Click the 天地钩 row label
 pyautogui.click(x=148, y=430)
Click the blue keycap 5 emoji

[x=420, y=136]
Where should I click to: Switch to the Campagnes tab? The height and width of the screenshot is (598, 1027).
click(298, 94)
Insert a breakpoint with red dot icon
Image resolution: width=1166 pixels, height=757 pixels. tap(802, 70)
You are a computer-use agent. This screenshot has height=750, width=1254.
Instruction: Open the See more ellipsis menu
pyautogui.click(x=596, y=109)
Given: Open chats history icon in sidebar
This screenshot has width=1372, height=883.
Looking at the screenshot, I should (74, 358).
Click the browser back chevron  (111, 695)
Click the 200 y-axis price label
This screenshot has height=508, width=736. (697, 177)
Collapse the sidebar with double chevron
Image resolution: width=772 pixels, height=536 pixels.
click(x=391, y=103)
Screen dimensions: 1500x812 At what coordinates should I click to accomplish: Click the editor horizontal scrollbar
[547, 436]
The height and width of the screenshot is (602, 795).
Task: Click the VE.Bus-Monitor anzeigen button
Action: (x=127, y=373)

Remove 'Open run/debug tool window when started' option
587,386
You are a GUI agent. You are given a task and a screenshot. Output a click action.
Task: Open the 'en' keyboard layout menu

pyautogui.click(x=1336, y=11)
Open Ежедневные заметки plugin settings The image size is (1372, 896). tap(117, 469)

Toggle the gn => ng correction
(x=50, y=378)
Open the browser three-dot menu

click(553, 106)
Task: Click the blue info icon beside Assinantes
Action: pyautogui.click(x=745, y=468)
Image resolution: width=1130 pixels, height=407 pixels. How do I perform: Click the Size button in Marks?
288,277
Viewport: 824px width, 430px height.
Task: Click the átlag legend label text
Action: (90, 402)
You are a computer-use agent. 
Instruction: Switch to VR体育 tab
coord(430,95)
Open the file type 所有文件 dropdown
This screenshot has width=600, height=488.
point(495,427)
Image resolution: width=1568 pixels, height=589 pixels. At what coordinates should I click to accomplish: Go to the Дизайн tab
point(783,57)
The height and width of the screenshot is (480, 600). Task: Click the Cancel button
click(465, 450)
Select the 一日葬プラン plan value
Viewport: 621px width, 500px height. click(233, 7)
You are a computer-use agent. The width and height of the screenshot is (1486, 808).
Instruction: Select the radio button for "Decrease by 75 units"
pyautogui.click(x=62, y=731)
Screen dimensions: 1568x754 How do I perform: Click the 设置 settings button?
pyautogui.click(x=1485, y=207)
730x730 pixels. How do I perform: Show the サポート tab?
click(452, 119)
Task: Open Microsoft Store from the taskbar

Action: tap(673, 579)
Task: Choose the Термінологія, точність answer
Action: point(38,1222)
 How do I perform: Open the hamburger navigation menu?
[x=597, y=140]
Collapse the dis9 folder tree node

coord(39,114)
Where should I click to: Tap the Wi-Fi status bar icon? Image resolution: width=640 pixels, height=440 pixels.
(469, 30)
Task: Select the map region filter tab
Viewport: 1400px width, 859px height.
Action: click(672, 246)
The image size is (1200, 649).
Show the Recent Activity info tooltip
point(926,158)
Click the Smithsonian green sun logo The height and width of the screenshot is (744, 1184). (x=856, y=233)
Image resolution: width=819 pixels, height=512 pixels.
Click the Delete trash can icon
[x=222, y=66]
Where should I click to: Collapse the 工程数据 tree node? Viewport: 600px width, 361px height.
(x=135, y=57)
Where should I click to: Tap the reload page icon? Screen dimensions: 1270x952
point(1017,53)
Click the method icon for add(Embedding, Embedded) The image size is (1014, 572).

> **INSTRUCTIONS TO FOLLOW**
Copy out all of the material above, line for line and character for character, with nothing changed.

> **COMPLETED EXERCISE**
Click the 天地钩 row label
 pyautogui.click(x=148, y=430)
Click the blue keycap 5 emoji

[x=420, y=136]
Where should I click to: Switch to the Campagnes tab? The height and width of the screenshot is (598, 1027).
click(298, 94)
Insert a breakpoint with red dot icon
Image resolution: width=1166 pixels, height=757 pixels. tap(802, 70)
You are a computer-use agent. This screenshot has height=750, width=1254.
Instruction: Open the See more ellipsis menu
pyautogui.click(x=596, y=109)
Given: Open chats history icon in sidebar
This screenshot has width=1372, height=883.
Looking at the screenshot, I should (74, 358).
Click the browser back chevron  (111, 695)
Click the 200 y-axis price label
This screenshot has height=508, width=736. (697, 177)
Collapse the sidebar with double chevron
Image resolution: width=772 pixels, height=536 pixels.
click(x=391, y=103)
Screen dimensions: 1500x812 At what coordinates should I click to accomplish: Click the editor horizontal scrollbar
[547, 436]
The height and width of the screenshot is (602, 795).
Task: Click the VE.Bus-Monitor anzeigen button
Action: (x=127, y=373)

Remove 'Open run/debug tool window when started' option
587,386
You are a GUI agent. You are given a task and a screenshot. Output a click action.
Task: Open the 'en' keyboard layout menu

pyautogui.click(x=1336, y=11)
Open Ежедневные заметки plugin settings The image size is (1372, 896). tap(117, 469)

Toggle the gn => ng correction
(x=50, y=378)
Open the browser three-dot menu

click(553, 106)
Task: Click the blue info icon beside Assinantes
Action: pyautogui.click(x=745, y=468)
Image resolution: width=1130 pixels, height=407 pixels. How do I perform: Click the Size button in Marks?
288,277
Viewport: 824px width, 430px height.
Task: Click the átlag legend label text
Action: (90, 402)
You are a computer-use agent. 
Instruction: Switch to VR体育 tab
coord(430,95)
Open the file type 所有文件 dropdown
This screenshot has width=600, height=488.
point(495,427)
Image resolution: width=1568 pixels, height=589 pixels. At what coordinates should I click to accomplish: Go to the Дизайн tab
point(783,57)
The height and width of the screenshot is (480, 600). Task: Click the Cancel button
click(465, 450)
Select the 一日葬プラン plan value
Viewport: 621px width, 500px height. click(233, 7)
You are a computer-use agent. The width and height of the screenshot is (1486, 808).
Instruction: Select the radio button for "Decrease by 75 units"
pyautogui.click(x=62, y=731)
Screen dimensions: 1568x754 How do I perform: Click the 设置 settings button?
pyautogui.click(x=1485, y=207)
730x730 pixels. How do I perform: Show the サポート tab?
click(452, 119)
Task: Open Microsoft Store from the taskbar

Action: tap(673, 579)
Task: Choose the Термінологія, точність answer
Action: point(38,1222)
 How do I perform: Open the hamburger navigation menu?
[x=597, y=140]
Collapse the dis9 folder tree node

coord(39,114)
Where should I click to: Tap the Wi-Fi status bar icon? Image resolution: width=640 pixels, height=440 pixels.
(469, 30)
Task: Select the map region filter tab
Viewport: 1400px width, 859px height.
Action: click(672, 246)
The image size is (1200, 649).
Show the Recent Activity info tooltip
point(926,158)
Click the Smithsonian green sun logo The height and width of the screenshot is (744, 1184). (x=856, y=233)
Image resolution: width=819 pixels, height=512 pixels.
Click the Delete trash can icon
[x=222, y=66]
Where should I click to: Collapse the 工程数据 tree node? Viewport: 600px width, 361px height.
(x=135, y=57)
Where should I click to: Tap the reload page icon? Screen dimensions: 1270x952
point(1017,53)
Click the method icon for add(Embedding, Embedded) The image size is (1014, 572).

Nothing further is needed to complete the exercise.